▶ **Aim of the task**:
Transcribe each record exactly as it appears.

Pixel coordinate grounding data:

__________________________________________________

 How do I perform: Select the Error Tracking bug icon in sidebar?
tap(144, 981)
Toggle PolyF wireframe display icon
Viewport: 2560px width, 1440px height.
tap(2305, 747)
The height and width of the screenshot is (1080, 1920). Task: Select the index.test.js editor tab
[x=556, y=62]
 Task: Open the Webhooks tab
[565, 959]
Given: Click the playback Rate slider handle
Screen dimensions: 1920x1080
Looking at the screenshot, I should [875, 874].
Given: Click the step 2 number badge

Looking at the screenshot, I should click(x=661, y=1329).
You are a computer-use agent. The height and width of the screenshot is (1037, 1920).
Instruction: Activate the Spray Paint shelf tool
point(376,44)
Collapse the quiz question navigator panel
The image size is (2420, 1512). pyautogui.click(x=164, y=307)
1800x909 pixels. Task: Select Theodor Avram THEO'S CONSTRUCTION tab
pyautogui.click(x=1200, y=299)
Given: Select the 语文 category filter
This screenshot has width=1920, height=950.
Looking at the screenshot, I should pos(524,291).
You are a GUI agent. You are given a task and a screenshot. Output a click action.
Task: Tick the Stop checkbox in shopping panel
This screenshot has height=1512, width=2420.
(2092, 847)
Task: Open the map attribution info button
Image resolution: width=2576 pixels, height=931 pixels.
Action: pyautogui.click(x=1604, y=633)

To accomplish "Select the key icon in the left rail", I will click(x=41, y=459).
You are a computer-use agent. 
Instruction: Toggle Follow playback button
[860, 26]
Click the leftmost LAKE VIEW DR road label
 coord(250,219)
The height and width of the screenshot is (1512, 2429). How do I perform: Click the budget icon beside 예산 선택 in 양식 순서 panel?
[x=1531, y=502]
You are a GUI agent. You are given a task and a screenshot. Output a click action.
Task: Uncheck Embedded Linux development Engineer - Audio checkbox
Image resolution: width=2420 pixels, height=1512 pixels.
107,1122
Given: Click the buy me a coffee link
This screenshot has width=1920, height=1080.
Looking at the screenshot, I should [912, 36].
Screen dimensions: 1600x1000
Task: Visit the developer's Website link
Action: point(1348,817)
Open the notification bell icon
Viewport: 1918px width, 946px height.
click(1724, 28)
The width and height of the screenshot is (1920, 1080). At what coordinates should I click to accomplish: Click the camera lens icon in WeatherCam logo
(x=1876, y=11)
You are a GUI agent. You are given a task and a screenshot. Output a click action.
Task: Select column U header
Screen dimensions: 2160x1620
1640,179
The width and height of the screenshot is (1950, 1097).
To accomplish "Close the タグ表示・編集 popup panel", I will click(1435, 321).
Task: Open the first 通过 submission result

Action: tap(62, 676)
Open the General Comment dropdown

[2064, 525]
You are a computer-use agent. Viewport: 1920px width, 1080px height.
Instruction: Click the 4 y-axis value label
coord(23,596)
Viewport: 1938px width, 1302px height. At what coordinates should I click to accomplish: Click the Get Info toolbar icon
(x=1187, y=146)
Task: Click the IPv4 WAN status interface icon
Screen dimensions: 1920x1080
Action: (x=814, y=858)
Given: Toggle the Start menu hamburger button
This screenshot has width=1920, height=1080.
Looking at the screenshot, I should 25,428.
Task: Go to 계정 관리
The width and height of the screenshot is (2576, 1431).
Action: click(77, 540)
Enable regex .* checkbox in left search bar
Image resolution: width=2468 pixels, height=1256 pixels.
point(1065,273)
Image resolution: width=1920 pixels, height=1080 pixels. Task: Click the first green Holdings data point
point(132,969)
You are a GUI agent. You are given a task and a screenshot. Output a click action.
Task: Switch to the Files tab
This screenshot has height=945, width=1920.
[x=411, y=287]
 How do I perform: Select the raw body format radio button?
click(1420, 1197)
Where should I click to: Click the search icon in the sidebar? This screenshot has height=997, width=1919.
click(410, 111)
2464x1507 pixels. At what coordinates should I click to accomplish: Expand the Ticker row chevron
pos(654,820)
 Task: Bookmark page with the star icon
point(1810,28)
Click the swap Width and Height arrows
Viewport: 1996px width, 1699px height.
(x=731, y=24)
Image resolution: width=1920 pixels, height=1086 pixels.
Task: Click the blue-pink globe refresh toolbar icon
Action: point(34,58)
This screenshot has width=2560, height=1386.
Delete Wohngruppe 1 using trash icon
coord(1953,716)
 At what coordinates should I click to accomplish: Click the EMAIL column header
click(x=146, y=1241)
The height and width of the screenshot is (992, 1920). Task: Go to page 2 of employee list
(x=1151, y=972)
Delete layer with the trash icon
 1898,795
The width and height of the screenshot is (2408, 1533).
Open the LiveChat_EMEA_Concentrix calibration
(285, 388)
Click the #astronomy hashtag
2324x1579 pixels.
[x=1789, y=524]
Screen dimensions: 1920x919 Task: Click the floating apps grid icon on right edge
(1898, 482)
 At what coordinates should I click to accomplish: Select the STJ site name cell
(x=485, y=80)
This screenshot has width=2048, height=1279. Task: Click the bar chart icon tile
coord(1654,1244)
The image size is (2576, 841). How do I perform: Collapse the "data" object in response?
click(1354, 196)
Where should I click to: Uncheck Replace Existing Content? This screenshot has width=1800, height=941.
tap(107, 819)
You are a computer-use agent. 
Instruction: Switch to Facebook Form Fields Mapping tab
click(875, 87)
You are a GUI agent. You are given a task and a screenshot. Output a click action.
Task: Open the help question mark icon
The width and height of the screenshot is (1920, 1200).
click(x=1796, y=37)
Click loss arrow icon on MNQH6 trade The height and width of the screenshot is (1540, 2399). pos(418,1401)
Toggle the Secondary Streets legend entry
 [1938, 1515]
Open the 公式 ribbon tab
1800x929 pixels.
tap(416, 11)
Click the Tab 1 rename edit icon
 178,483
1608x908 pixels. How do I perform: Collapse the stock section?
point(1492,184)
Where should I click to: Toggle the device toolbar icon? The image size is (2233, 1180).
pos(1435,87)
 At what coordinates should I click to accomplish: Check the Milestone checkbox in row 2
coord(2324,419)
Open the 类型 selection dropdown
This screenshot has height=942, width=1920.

__________________________________________________

▶ **Response to this task**:
 How do I perform: Select the Error Tracking bug icon in sidebar?
tap(144, 981)
Toggle PolyF wireframe display icon
Viewport: 2560px width, 1440px height.
tap(2305, 747)
The height and width of the screenshot is (1080, 1920). Task: Select the index.test.js editor tab
[x=556, y=62]
 Task: Open the Webhooks tab
[565, 959]
Given: Click the playback Rate slider handle
Screen dimensions: 1920x1080
Looking at the screenshot, I should [875, 874].
Given: Click the step 2 number badge

Looking at the screenshot, I should click(x=661, y=1329).
You are a computer-use agent. The height and width of the screenshot is (1037, 1920).
Instruction: Activate the Spray Paint shelf tool
point(376,44)
Collapse the quiz question navigator panel
The image size is (2420, 1512). pyautogui.click(x=164, y=307)
1800x909 pixels. Task: Select Theodor Avram THEO'S CONSTRUCTION tab
pyautogui.click(x=1200, y=299)
Given: Select the 语文 category filter
This screenshot has width=1920, height=950.
Looking at the screenshot, I should pos(524,291).
You are a GUI agent. You are given a task and a screenshot. Output a click action.
Task: Tick the Stop checkbox in shopping panel
This screenshot has height=1512, width=2420.
(2092, 847)
Task: Open the map attribution info button
Image resolution: width=2576 pixels, height=931 pixels.
Action: pyautogui.click(x=1604, y=633)

To accomplish "Select the key icon in the left rail", I will click(x=41, y=459).
You are a computer-use agent. 
Instruction: Toggle Follow playback button
[860, 26]
Click the leftmost LAKE VIEW DR road label
 coord(250,219)
The height and width of the screenshot is (1512, 2429). How do I perform: Click the budget icon beside 예산 선택 in 양식 순서 panel?
[x=1531, y=502]
You are a GUI agent. You are given a task and a screenshot. Output a click action.
Task: Uncheck Embedded Linux development Engineer - Audio checkbox
Image resolution: width=2420 pixels, height=1512 pixels.
107,1122
Given: Click the buy me a coffee link
This screenshot has width=1920, height=1080.
Looking at the screenshot, I should [912, 36].
Screen dimensions: 1600x1000
Task: Visit the developer's Website link
Action: point(1348,817)
Open the notification bell icon
Viewport: 1918px width, 946px height.
click(1724, 28)
The width and height of the screenshot is (1920, 1080). At what coordinates should I click to accomplish: Click the camera lens icon in WeatherCam logo
(x=1876, y=11)
You are a GUI agent. You are given a task and a screenshot. Output a click action.
Task: Select column U header
Screen dimensions: 2160x1620
1640,179
The width and height of the screenshot is (1950, 1097).
To accomplish "Close the タグ表示・編集 popup panel", I will click(1435, 321).
Task: Open the first 通过 submission result

Action: tap(62, 676)
Open the General Comment dropdown

[2064, 525]
You are a computer-use agent. Viewport: 1920px width, 1080px height.
Instruction: Click the 4 y-axis value label
coord(23,596)
Viewport: 1938px width, 1302px height. At what coordinates should I click to accomplish: Click the Get Info toolbar icon
(x=1187, y=146)
Task: Click the IPv4 WAN status interface icon
Screen dimensions: 1920x1080
Action: (x=814, y=858)
Given: Toggle the Start menu hamburger button
This screenshot has width=1920, height=1080.
Looking at the screenshot, I should 25,428.
Task: Go to 계정 관리
The width and height of the screenshot is (2576, 1431).
Action: click(77, 540)
Enable regex .* checkbox in left search bar
Image resolution: width=2468 pixels, height=1256 pixels.
point(1065,273)
Image resolution: width=1920 pixels, height=1080 pixels. Task: Click the first green Holdings data point
point(132,969)
You are a GUI agent. You are given a task and a screenshot. Output a click action.
Task: Switch to the Files tab
This screenshot has height=945, width=1920.
[x=411, y=287]
 How do I perform: Select the raw body format radio button?
click(1420, 1197)
Where should I click to: Click the search icon in the sidebar? This screenshot has height=997, width=1919.
click(410, 111)
2464x1507 pixels. At what coordinates should I click to accomplish: Expand the Ticker row chevron
pos(654,820)
 Task: Bookmark page with the star icon
point(1810,28)
Click the swap Width and Height arrows
Viewport: 1996px width, 1699px height.
(x=731, y=24)
Image resolution: width=1920 pixels, height=1086 pixels.
Task: Click the blue-pink globe refresh toolbar icon
Action: point(34,58)
This screenshot has width=2560, height=1386.
Delete Wohngruppe 1 using trash icon
coord(1953,716)
 At what coordinates should I click to accomplish: Click the EMAIL column header
click(x=146, y=1241)
The height and width of the screenshot is (992, 1920). Task: Go to page 2 of employee list
(x=1151, y=972)
Delete layer with the trash icon
 1898,795
The width and height of the screenshot is (2408, 1533).
Open the LiveChat_EMEA_Concentrix calibration
(285, 388)
Click the #astronomy hashtag
2324x1579 pixels.
[x=1789, y=524]
Screen dimensions: 1920x919 Task: Click the floating apps grid icon on right edge
(1898, 482)
 At what coordinates should I click to accomplish: Select the STJ site name cell
(x=485, y=80)
This screenshot has width=2048, height=1279. Task: Click the bar chart icon tile
coord(1654,1244)
The image size is (2576, 841). How do I perform: Collapse the "data" object in response?
click(1354, 196)
Where should I click to: Uncheck Replace Existing Content? This screenshot has width=1800, height=941.
tap(107, 819)
You are a computer-use agent. 
Instruction: Switch to Facebook Form Fields Mapping tab
click(875, 87)
You are a GUI agent. You are given a task and a screenshot. Output a click action.
Task: Open the help question mark icon
The width and height of the screenshot is (1920, 1200).
click(x=1796, y=37)
Click loss arrow icon on MNQH6 trade The height and width of the screenshot is (1540, 2399). pos(418,1401)
Toggle the Secondary Streets legend entry
 [1938, 1515]
Open the 公式 ribbon tab
1800x929 pixels.
tap(416, 11)
Click the Tab 1 rename edit icon
 178,483
1608x908 pixels. How do I perform: Collapse the stock section?
point(1492,184)
Where should I click to: Toggle the device toolbar icon? The image size is (2233, 1180).
pos(1435,87)
 At what coordinates should I click to accomplish: Check the Milestone checkbox in row 2
coord(2324,419)
Open the 类型 selection dropdown
This screenshot has height=942, width=1920.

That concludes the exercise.